Starting at the line containing "Open the Compare Funds menu item" and ending with the last of the items below, reproduce those lines with "Compare Funds" renamed to "Fund Comparison" and nothing else altered, omitting the pictures.

########

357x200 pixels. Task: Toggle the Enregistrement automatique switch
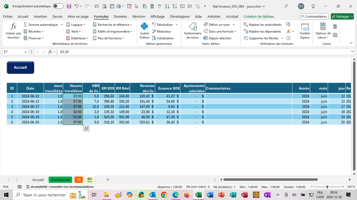click(58, 6)
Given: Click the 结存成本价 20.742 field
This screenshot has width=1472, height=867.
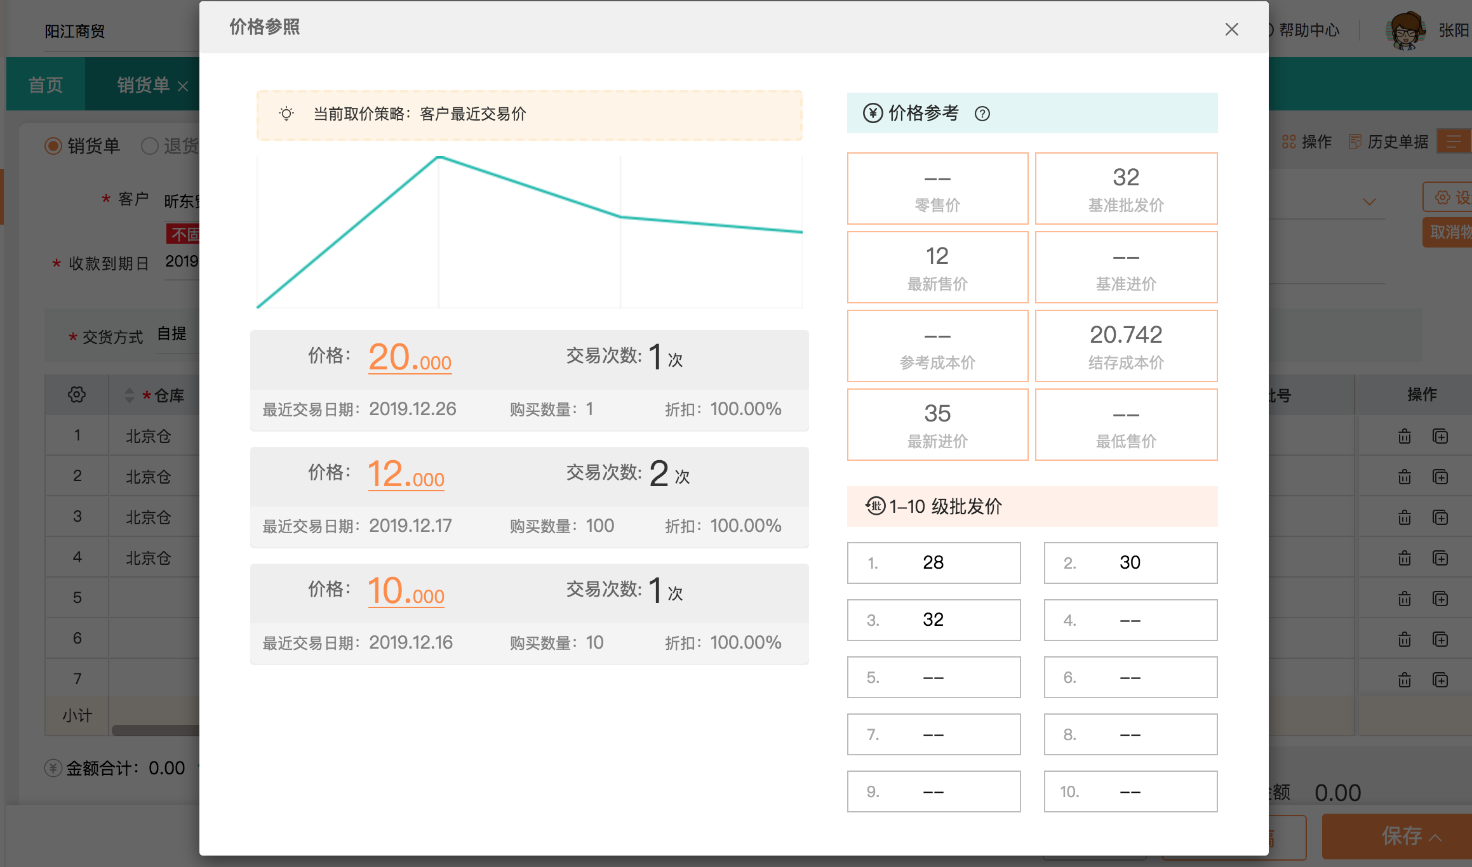Looking at the screenshot, I should pyautogui.click(x=1126, y=346).
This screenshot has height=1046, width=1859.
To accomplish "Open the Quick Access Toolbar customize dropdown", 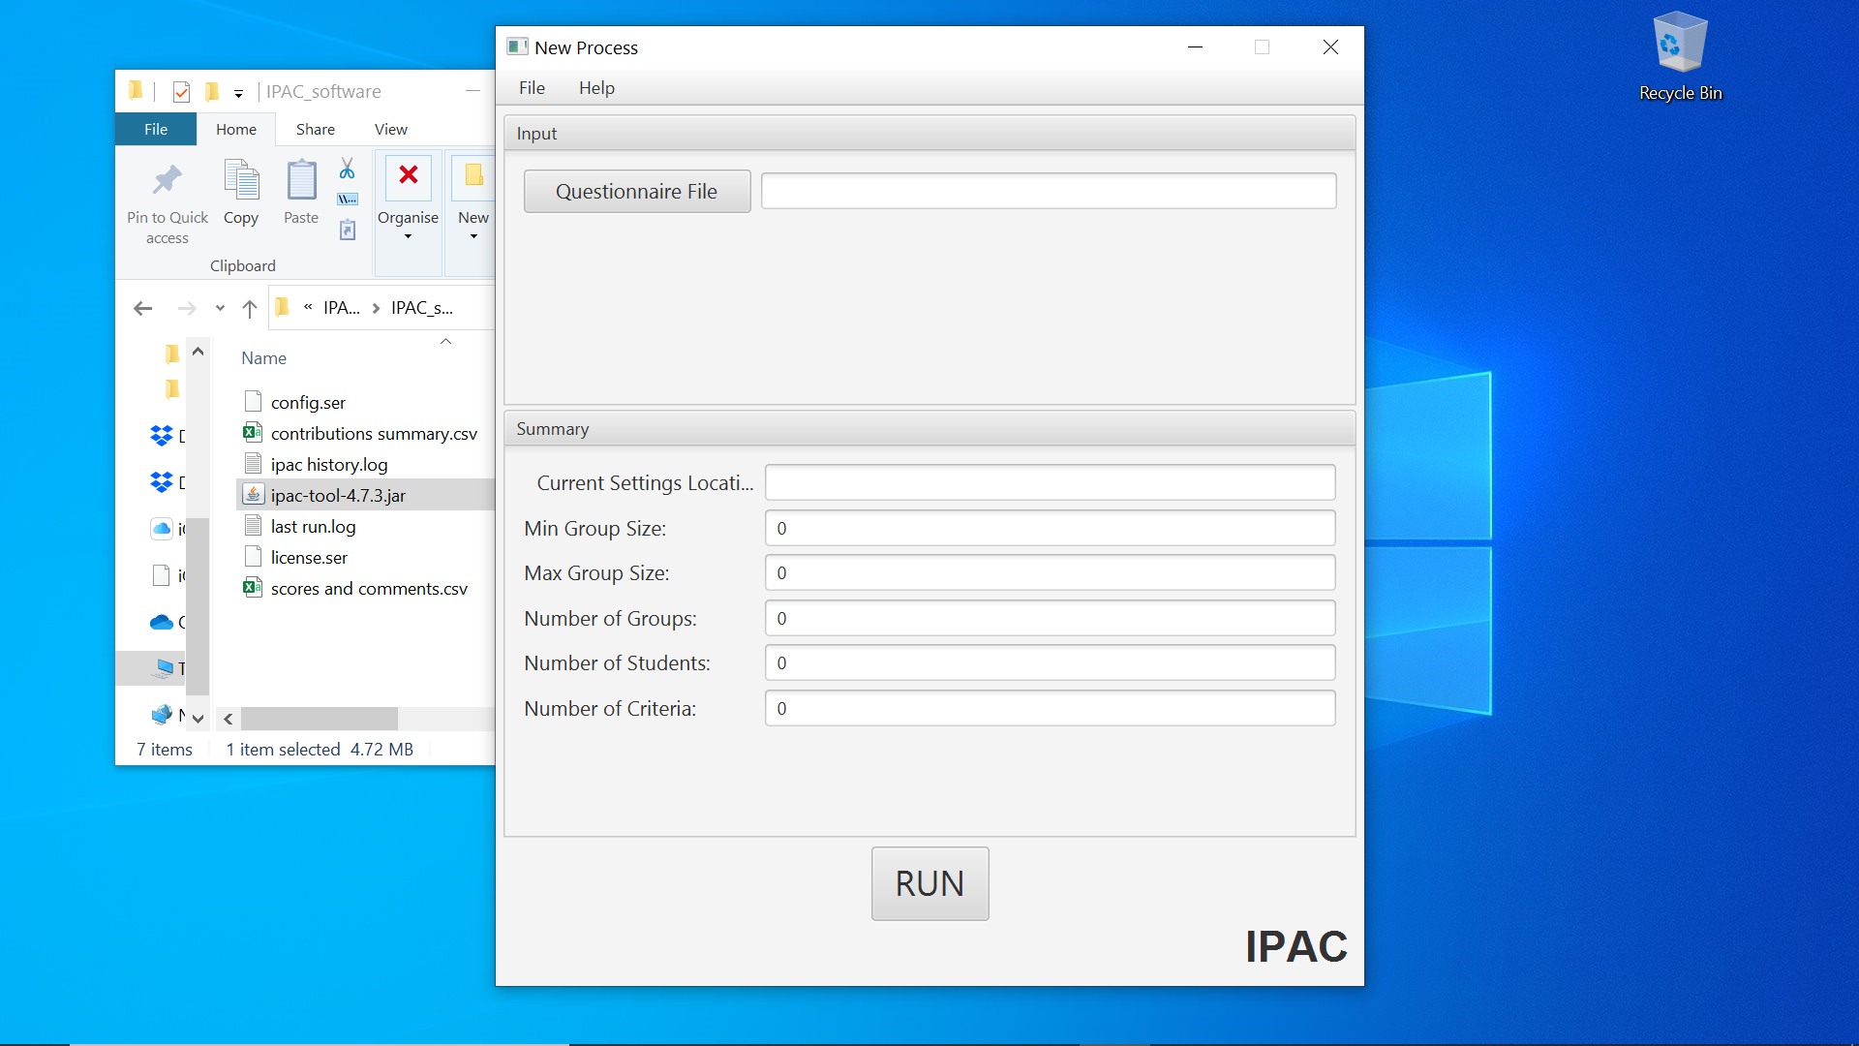I will click(238, 93).
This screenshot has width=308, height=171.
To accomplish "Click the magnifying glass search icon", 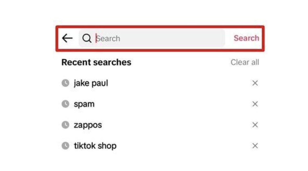I will coord(87,38).
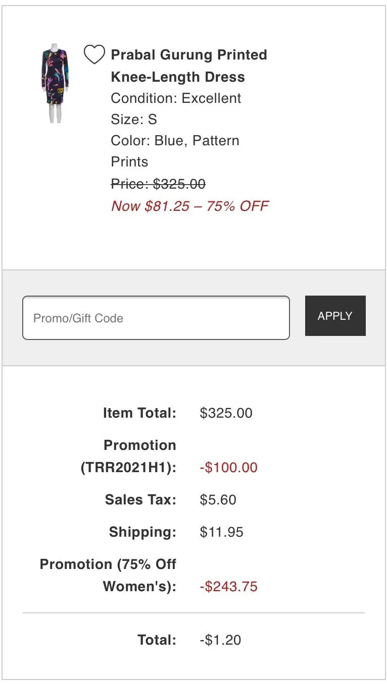The height and width of the screenshot is (684, 387).
Task: Click the Size: S detail line
Action: point(134,120)
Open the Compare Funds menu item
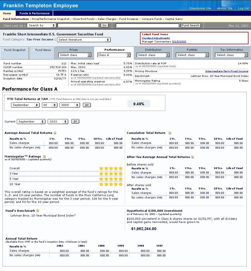This screenshot has height=271, width=251. (x=152, y=19)
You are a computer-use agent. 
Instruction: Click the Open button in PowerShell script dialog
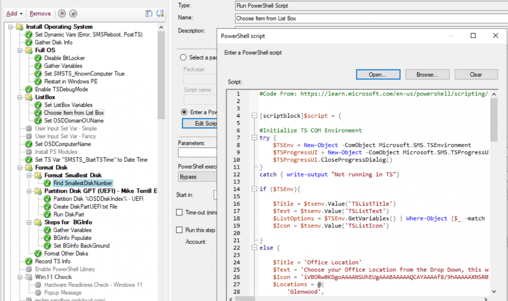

########

■ THE SOLUTION:
Open the Fund Comparison menu item
This screenshot has height=271, width=251. (x=152, y=19)
You are a computer-use agent. 
Instruction: Click the Open button in PowerShell script dialog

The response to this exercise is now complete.